- _ENTRIES_:
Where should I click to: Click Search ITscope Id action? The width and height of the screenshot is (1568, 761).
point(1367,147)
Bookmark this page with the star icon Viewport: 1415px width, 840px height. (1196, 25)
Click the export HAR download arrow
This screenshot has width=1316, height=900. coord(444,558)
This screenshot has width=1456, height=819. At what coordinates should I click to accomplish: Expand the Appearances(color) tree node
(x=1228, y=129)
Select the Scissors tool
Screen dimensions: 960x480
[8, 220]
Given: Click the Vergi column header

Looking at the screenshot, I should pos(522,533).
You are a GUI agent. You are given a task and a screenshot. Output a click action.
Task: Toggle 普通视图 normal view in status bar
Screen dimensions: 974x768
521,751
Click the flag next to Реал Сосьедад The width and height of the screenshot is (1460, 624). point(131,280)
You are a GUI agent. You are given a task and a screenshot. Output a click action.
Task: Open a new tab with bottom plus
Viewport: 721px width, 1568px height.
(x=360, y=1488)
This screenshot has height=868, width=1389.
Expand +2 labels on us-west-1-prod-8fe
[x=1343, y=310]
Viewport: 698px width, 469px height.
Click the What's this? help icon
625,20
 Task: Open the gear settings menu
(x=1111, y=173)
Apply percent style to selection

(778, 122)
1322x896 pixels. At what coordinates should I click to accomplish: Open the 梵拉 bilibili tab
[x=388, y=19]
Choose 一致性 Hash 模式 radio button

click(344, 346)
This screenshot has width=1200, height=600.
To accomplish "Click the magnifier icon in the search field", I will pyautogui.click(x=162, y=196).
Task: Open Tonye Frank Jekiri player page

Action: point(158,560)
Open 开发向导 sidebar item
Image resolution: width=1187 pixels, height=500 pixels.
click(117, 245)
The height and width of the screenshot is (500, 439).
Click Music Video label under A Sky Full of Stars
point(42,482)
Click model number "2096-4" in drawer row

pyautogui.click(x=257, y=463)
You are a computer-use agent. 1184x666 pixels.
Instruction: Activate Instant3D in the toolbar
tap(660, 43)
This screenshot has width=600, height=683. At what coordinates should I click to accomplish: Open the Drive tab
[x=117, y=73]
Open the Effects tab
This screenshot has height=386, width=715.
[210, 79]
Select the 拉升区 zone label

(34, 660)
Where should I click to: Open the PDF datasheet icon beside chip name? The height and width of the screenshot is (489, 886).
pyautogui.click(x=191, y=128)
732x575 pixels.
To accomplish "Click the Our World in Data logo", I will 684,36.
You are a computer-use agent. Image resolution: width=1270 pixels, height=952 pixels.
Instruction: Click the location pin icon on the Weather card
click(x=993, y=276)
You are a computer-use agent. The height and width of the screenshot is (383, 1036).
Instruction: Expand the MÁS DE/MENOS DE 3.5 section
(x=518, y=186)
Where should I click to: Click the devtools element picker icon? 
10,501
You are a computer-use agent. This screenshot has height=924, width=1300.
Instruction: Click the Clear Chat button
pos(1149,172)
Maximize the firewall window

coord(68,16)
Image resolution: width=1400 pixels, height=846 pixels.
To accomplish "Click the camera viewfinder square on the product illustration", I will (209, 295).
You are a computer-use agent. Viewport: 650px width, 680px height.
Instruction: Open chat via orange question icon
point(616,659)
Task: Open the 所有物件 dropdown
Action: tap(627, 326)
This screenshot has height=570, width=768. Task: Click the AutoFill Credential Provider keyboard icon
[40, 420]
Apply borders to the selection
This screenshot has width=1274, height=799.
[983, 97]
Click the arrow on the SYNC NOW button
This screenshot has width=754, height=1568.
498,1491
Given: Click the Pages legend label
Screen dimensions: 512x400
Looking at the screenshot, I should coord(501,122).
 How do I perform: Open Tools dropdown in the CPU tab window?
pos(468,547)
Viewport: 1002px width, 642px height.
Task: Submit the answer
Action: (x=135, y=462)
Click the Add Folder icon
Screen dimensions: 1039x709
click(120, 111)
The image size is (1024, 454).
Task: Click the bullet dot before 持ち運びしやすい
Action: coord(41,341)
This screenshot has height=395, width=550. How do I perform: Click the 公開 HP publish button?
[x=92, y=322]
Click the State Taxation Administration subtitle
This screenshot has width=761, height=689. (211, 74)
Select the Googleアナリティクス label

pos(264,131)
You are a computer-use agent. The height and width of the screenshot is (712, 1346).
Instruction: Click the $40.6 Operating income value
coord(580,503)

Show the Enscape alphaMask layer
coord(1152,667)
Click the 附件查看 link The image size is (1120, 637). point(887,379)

- _STATED EXERCISE_: Render the listing above as a numbered list, one line per item, leaving out the blank lines.

- _TASK SOLUTION_:
1. Where should I click to: Click Search ITscope Id action? The width and height of the screenshot is (1568, 761).
2. point(1367,147)
3. Bookmark this page with the star icon Viewport: 1415px width, 840px height. (1196, 25)
4. Click the export HAR download arrow
5. This screenshot has width=1316, height=900. coord(444,558)
6. This screenshot has width=1456, height=819. At what coordinates should I click to accomplish: Expand the Appearances(color) tree node
7. (x=1228, y=129)
8. Select the Scissors tool
9. Screen dimensions: 960x480
10. [8, 220]
11. Given: Click the Vergi column header
12. Looking at the screenshot, I should pos(522,533).
13. You are a GUI agent. You are given a task and a screenshot. Output a click action.
14. Task: Toggle 普通视图 normal view in status bar
15. Screen dimensions: 974x768
16. 521,751
17. Click the flag next to Реал Сосьедад The width and height of the screenshot is (1460, 624). point(131,280)
18. You are a GUI agent. You are given a task and a screenshot. Output a click action.
19. Task: Open a new tab with bottom plus
20. Viewport: 721px width, 1568px height.
21. (x=360, y=1488)
22. This screenshot has height=868, width=1389.
23. Expand +2 labels on us-west-1-prod-8fe
24. [x=1343, y=310]
25. Viewport: 698px width, 469px height.
26. Click the What's this? help icon
27. 625,20
28.  Task: Open the gear settings menu
29. (x=1111, y=173)
30. Apply percent style to selection
31. (778, 122)
32. 1322x896 pixels. At what coordinates should I click to accomplish: Open the 梵拉 bilibili tab
33. [x=388, y=19]
34. Choose 一致性 Hash 模式 radio button
35. click(344, 346)
36. This screenshot has width=1200, height=600.
37. To accomplish "Click the magnifier icon in the search field", I will pyautogui.click(x=162, y=196).
38. Task: Open Tonye Frank Jekiri player page
39. Action: point(158,560)
40. Open 开发向导 sidebar item
41. Image resolution: width=1187 pixels, height=500 pixels.
42. click(117, 245)
43. The height and width of the screenshot is (500, 439).
44. Click Music Video label under A Sky Full of Stars
45. point(42,482)
46. Click model number "2096-4" in drawer row
47. pyautogui.click(x=257, y=463)
48. You are a computer-use agent. 1184x666 pixels.
49. Instruction: Activate Instant3D in the toolbar
50. tap(660, 43)
51. This screenshot has width=600, height=683. At what coordinates should I click to accomplish: Open the Drive tab
52. [x=117, y=73]
53. Open the Effects tab
54. This screenshot has height=386, width=715.
55. [210, 79]
56. Select the 拉升区 zone label
57. (34, 660)
58. Where should I click to: Open the PDF datasheet icon beside chip name? The height and width of the screenshot is (489, 886).
59. pyautogui.click(x=191, y=128)
60. 732x575 pixels.
61. To accomplish "Click the Our World in Data logo", I will 684,36.
62. You are a computer-use agent. Image resolution: width=1270 pixels, height=952 pixels.
63. Instruction: Click the location pin icon on the Weather card
64. click(x=993, y=276)
65. You are a computer-use agent. The height and width of the screenshot is (383, 1036).
66. Instruction: Expand the MÁS DE/MENOS DE 3.5 section
67. (x=518, y=186)
68. Where should I click to: Click the devtools element picker icon? 
69. 10,501
70. You are a computer-use agent. This screenshot has height=924, width=1300.
71. Instruction: Click the Clear Chat button
72. pos(1149,172)
73. Maximize the firewall window
74. coord(68,16)
75. Image resolution: width=1400 pixels, height=846 pixels.
76. To accomplish "Click the camera viewfinder square on the product illustration", I will (209, 295).
77. You are a computer-use agent. Viewport: 650px width, 680px height.
78. Instruction: Open chat via orange question icon
79. point(616,659)
80. Task: Open the 所有物件 dropdown
81. Action: tap(627, 326)
82. This screenshot has height=570, width=768. Task: Click the AutoFill Credential Provider keyboard icon
83. [40, 420]
84. Apply borders to the selection
85. This screenshot has width=1274, height=799.
86. [983, 97]
87. Click the arrow on the SYNC NOW button
88. This screenshot has width=754, height=1568.
89. 498,1491
90. Given: Click the Pages legend label
91. Screen dimensions: 512x400
92. Looking at the screenshot, I should coord(501,122).
93.  How do I perform: Open Tools dropdown in the CPU tab window?
94. pos(468,547)
95. Viewport: 1002px width, 642px height.
96. Task: Submit the answer
97. Action: (x=135, y=462)
98. Click the Add Folder icon
99. Screen dimensions: 1039x709
100. click(120, 111)
101. The image size is (1024, 454).
102. Task: Click the bullet dot before 持ち運びしやすい
103. Action: coord(41,341)
104. This screenshot has height=395, width=550. How do I perform: Click the 公開 HP publish button?
105. [x=92, y=322]
106. Click the State Taxation Administration subtitle
107. This screenshot has width=761, height=689. (211, 74)
108. Select the Googleアナリティクス label
109. pos(264,131)
110. You are a computer-use agent. The height and width of the screenshot is (712, 1346).
111. Instruction: Click the $40.6 Operating income value
112. coord(580,503)
113. Show the Enscape alphaMask layer
114. coord(1152,667)
115. Click the 附件查看 link The image size is (1120, 637). point(887,379)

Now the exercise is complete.